Tsu Surf and Aye Verb have ignited a discussion regarding homophobia and transphobia in battle rap.
The conversation began after a woman called Holly was “exposed” as transgender and mocked by some of the battle rap community when she engaged in Twitter Spaces conversation. Once it was revealed that Tsu Surf followed Holly on Twitter, the dialogue exploded.
Media outlet OTFMZ posted a clip from a subsequent Twitter Space hosted by Ave Verb centered around Tsu Surf. He mentions a video he describes as “something about Surf getting down with transgenders.” He watched the video and was not surprised by its content, rather he questioned, “why is this not expected?” The implication being Tsu Surf is attracted to transgender women.
Verb Mocks Surf On Twitter
He refers to a Tweet he wrote after watching the video. “Surf you gotta control these urges bro.. u in the middle of a war …”
The Island God then mentions one of the replies he received. “Crazy how the tranny rumors always arise when a BLACK man starts to experience success…”
Verb responded, “How is it a rumor .. and he follows that page … He has a choice .. since he follows it .. all the c### shows are popping up in his timeline what r u talking bout ???? He got y’all WARPED.”
Aye Verb continues in the clip, “It’s just Surf following a c### show,” he said. He then said the battle rap community treats him differently to Surf. “If Verb was following this page, it would be TMZ,” he said. Furthermore, Verb says the reason for the disparity is that he doesn’t “get down.”
He also compared the discussion surrounding the false narrative created in battle rap that his mother is gay, versus Tsu Surf actually having a gay mother.
He goes further and implies Tsu Surf is gay because, “Men don’t act like that,” Verb said. “A man would never say ‘if y’all book Verb I’m done, I’m going to the other side.’ Men don’t say that; hoodrats say s### like that, freaks, hoes…they say s### like that. That’s not a man’s characteristic.”
He continued, “Everything making way too much sense now. He’s a smooth looking n####. I have never seen this n#### keep a b####. Never.”
Listen To The Aye Verb Clip Below
Tsu Surf also responded via Twitter Spaces, hosting a conversation that included Holly. He began saying Holly’s presence in the community is helpful to other trans individuals. “N##### really be cheese balls, real cornballs,” he said. “Until you wake up one day and your daughter or your son has to make the decision of their life, and you don’t know how to handle it because you have no knowledge of. Or you don’t understand because for the last 40 years, you’ve been 40 years old and f###### stupid.”
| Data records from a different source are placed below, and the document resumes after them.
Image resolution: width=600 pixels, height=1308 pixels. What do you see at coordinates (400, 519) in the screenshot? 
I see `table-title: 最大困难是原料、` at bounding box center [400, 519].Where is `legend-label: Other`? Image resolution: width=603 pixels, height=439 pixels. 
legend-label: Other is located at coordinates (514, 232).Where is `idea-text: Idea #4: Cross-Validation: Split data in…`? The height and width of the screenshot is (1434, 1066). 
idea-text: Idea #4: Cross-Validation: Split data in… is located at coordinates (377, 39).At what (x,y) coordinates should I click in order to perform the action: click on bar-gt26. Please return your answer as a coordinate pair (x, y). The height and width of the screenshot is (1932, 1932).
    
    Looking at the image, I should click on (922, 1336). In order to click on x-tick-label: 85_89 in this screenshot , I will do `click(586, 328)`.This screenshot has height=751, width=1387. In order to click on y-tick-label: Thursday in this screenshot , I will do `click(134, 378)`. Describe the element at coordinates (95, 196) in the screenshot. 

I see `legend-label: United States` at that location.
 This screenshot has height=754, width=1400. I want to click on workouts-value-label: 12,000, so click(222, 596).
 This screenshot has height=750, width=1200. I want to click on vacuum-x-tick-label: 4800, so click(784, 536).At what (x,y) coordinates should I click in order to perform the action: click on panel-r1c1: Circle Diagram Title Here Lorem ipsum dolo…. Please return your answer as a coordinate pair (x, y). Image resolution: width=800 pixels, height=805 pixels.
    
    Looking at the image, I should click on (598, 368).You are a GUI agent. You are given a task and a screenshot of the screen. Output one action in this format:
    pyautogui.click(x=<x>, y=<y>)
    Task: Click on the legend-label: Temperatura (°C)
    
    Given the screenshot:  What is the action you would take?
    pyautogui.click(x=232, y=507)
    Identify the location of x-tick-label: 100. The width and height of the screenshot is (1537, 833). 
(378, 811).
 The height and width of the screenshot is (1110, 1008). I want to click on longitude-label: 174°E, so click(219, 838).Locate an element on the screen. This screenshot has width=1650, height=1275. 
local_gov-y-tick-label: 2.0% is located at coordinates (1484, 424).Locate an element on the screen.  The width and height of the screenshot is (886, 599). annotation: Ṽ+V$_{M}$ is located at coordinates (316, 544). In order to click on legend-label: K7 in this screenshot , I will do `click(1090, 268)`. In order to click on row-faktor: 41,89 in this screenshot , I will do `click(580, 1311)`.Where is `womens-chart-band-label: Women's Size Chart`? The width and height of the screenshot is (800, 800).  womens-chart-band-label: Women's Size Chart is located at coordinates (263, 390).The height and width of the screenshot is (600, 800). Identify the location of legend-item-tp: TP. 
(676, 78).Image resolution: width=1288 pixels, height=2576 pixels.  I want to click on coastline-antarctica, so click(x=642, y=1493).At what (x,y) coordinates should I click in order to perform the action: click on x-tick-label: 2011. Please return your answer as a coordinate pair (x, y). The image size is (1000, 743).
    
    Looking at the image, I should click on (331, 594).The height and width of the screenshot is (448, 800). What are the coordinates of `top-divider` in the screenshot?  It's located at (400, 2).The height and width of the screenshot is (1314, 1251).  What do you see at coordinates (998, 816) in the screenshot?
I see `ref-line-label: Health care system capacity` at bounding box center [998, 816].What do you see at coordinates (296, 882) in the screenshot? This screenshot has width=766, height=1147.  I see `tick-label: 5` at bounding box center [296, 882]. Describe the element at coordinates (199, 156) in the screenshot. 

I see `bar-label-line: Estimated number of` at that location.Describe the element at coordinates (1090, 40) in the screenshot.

Tsunami then recalled finding out his mother is gay at 11 years old when he found her strap-on d####. “I’m sorry that some people aint have to go through that and you other m############ don’t know that there’s different walks of life.”
Geechi Gotti also spoke on the topic. He said to Holly, “We do apologize that m############ was tagging you and making it feel like it was a whole community of battle rappers or battle rap bloggers.”
When Holly attempted to apologize for “coming in the space all rowdy,” Surf said she had nothing to be sorry for. He told Holly not to let anyone get her out of character and blamed the “hateful” comments on the insecurities of those making them. He concluded with, “We apologize. It’s all love Holly, from the battle rap community.”
Tsu Surf Responds
Meanwhile, as Surf celebrated his birthday, Aye Verb uploaded a video on his YouTube channel “exposing” the New Jersey native for following other transgender women on social media. He also accused Surf of being a hypocrite after he mocked a battle rapper for twerking in a video. The video is titled “SECRET SHOPPER TSU SURF PT 1,” suggesting Verb has more to say. He also hosted a second Twitter Space on the subject before moving on to more positive topics, promoting his role in the Tubi movie, “Super Turnt.”
The battle rap community has work to do when it comes to tackling hate towards the LGBTQ+ community but is making inroads. Queen of the Ring has long been a safe haven for its significant LGBTQ+ fanbase and gay battle rappers like J2 and leagues like Sara Kana’s Prism Battle League continue to take a stand against hate.